Saved entries
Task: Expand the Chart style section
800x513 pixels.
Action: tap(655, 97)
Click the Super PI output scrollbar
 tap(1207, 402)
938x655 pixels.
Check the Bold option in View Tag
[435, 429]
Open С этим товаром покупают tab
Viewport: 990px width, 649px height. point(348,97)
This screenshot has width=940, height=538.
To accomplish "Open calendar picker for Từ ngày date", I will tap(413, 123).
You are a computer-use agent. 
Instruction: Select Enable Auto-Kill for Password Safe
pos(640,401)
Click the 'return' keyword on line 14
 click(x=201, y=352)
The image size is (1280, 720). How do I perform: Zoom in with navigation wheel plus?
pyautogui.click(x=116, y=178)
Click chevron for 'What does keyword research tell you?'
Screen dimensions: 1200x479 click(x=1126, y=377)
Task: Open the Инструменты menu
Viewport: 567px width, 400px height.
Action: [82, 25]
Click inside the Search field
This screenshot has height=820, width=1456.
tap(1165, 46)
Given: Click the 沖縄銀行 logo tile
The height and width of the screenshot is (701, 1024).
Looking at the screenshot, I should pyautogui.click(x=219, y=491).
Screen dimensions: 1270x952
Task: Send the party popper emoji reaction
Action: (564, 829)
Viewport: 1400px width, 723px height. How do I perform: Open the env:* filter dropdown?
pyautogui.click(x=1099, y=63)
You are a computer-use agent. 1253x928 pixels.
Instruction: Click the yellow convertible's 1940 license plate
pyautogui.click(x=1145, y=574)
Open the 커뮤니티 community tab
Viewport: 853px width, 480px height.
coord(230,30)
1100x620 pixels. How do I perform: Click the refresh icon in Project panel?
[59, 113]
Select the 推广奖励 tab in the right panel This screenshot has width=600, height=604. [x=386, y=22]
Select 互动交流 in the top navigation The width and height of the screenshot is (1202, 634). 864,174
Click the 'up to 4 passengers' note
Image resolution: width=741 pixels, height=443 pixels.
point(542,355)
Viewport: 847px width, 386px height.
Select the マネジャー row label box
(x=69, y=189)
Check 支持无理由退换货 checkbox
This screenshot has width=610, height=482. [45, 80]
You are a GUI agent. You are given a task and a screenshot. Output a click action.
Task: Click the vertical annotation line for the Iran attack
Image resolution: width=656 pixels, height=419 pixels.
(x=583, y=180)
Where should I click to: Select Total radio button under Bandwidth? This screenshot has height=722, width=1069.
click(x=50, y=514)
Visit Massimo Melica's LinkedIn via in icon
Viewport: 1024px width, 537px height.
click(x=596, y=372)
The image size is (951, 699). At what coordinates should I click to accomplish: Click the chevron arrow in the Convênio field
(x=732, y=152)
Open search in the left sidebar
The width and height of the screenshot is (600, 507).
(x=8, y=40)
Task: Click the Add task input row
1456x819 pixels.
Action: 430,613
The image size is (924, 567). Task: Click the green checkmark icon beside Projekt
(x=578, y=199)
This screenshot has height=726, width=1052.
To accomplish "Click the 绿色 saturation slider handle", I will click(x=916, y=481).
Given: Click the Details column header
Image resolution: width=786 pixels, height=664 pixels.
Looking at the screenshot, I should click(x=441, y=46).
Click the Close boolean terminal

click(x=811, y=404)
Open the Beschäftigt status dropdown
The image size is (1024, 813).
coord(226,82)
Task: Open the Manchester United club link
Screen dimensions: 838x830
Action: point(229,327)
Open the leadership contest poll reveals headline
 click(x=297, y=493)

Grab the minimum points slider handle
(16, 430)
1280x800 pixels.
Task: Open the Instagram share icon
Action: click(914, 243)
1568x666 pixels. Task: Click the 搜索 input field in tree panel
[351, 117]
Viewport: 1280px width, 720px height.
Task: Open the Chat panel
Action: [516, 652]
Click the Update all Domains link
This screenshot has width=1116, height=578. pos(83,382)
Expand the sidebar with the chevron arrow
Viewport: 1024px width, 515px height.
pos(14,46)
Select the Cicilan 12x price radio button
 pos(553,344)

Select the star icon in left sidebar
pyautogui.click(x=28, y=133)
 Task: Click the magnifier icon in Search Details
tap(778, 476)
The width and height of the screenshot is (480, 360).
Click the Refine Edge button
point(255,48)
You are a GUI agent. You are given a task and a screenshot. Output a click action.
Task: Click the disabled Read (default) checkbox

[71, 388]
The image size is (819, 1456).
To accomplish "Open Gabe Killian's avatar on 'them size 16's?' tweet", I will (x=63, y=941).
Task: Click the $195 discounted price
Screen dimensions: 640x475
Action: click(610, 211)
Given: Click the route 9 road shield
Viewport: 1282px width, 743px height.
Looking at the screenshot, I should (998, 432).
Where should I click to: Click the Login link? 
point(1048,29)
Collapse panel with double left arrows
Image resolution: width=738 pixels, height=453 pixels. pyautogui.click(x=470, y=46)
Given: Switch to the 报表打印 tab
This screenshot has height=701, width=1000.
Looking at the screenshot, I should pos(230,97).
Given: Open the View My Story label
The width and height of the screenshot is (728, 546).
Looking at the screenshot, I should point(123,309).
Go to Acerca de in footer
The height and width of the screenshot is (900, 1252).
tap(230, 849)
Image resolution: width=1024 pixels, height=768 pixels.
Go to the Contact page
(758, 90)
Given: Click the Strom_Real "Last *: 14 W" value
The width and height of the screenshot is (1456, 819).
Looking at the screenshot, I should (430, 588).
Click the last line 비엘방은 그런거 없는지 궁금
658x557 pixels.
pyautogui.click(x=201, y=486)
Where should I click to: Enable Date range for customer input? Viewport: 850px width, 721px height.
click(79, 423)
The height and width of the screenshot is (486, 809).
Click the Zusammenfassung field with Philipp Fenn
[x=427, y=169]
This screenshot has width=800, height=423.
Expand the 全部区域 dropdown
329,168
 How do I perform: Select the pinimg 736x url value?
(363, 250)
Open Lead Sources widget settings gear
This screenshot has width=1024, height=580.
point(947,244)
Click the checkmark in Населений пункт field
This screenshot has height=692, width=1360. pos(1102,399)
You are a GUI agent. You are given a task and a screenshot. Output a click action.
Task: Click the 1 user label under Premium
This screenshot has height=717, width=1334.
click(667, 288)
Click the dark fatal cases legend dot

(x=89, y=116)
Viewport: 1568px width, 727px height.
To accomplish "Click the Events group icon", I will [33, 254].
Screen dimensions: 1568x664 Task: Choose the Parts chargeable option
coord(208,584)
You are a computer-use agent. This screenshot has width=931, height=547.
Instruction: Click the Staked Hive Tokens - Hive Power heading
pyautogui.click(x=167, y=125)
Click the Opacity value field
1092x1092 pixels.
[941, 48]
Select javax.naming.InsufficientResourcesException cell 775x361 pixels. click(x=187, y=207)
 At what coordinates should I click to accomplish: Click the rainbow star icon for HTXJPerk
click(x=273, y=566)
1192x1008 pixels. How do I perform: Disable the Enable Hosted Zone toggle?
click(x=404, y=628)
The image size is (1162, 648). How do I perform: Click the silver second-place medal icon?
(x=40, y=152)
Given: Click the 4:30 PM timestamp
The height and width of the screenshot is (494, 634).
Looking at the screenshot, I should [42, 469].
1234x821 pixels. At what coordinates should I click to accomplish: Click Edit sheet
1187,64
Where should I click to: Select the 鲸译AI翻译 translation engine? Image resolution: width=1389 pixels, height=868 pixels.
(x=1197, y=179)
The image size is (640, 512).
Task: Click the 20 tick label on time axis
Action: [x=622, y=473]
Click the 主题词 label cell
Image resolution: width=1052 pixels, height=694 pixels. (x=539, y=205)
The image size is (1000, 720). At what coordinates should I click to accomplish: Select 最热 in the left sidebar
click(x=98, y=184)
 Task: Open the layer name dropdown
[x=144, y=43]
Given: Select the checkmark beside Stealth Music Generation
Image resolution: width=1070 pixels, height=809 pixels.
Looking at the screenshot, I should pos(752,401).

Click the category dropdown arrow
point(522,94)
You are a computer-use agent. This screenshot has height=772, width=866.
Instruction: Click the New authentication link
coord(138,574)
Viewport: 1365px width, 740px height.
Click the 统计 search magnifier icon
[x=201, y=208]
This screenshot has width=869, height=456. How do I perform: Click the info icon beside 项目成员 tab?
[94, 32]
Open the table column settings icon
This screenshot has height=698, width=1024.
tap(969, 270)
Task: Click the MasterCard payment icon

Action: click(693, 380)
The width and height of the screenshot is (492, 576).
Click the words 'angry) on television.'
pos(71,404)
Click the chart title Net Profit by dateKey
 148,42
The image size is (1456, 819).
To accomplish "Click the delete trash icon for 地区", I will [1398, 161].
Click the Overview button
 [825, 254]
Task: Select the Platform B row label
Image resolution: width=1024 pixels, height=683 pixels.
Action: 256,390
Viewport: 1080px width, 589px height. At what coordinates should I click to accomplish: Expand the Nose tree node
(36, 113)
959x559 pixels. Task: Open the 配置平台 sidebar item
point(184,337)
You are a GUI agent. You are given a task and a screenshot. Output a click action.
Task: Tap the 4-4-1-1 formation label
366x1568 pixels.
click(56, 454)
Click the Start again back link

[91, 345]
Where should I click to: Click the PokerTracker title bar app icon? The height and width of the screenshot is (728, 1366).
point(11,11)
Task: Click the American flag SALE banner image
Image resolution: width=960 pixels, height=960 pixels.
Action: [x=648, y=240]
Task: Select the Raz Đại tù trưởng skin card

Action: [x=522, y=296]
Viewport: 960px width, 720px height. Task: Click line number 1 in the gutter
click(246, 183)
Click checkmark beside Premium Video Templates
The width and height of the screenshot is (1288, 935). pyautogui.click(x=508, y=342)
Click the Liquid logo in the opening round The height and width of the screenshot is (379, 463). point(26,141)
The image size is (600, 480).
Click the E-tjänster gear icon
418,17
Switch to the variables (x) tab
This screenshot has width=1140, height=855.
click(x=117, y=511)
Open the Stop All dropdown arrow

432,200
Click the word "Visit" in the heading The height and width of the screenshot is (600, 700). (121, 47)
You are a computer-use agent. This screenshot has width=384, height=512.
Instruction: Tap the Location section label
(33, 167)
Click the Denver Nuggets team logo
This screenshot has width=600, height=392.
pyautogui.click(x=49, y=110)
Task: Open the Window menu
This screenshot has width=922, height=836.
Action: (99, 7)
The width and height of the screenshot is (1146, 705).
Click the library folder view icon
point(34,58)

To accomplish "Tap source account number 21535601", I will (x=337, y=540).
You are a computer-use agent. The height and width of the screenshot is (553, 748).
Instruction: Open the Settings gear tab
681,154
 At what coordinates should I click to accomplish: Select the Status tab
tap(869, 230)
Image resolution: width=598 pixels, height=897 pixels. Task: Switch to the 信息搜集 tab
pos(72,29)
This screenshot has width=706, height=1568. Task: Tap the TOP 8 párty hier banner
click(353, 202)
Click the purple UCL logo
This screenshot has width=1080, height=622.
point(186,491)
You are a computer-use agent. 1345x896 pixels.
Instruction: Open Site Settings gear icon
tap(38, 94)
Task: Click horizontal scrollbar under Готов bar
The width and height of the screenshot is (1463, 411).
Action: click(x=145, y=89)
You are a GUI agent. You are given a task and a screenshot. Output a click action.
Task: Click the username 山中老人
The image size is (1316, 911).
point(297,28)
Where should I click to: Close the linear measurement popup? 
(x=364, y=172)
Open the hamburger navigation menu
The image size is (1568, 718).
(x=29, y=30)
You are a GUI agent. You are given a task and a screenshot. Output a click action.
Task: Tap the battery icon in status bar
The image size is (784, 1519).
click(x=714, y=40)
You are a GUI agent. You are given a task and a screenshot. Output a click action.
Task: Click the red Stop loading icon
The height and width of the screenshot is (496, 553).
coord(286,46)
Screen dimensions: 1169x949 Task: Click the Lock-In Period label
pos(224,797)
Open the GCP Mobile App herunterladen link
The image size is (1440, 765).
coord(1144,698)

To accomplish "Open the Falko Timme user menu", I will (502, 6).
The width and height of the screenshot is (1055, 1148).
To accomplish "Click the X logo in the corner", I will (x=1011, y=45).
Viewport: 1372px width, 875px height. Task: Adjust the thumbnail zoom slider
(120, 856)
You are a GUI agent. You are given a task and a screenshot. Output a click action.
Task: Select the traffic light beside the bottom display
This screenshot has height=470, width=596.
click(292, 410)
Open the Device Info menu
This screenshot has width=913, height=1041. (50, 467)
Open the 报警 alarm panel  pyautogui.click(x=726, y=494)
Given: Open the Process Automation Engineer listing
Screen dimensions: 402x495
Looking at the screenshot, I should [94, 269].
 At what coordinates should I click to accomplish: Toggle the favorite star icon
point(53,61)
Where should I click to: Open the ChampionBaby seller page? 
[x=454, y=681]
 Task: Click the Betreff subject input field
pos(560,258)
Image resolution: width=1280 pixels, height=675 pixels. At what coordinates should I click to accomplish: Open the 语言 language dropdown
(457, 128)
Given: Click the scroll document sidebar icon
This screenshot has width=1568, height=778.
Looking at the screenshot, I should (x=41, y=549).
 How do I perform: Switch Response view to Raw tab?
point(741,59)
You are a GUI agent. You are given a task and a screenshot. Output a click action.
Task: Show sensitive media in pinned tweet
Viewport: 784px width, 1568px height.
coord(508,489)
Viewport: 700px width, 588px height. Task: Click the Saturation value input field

EXERCISE - Run a filter over the data above and keep each line that contains the word "computer".

YOUR SOLUTION -
You are a computer-use agent. 
You are a computer-use agent. 1253x928 pixels.
You are a computer-use agent. This screenshot has width=931, height=547.
You are a computer-use agent. This screenshot has height=772, width=866.
You are a computer-use agent. This screenshot has width=384, height=512.
You are a computer-use agent. The height and width of the screenshot is (553, 748).
You are a computer-use agent. 1345x896 pixels.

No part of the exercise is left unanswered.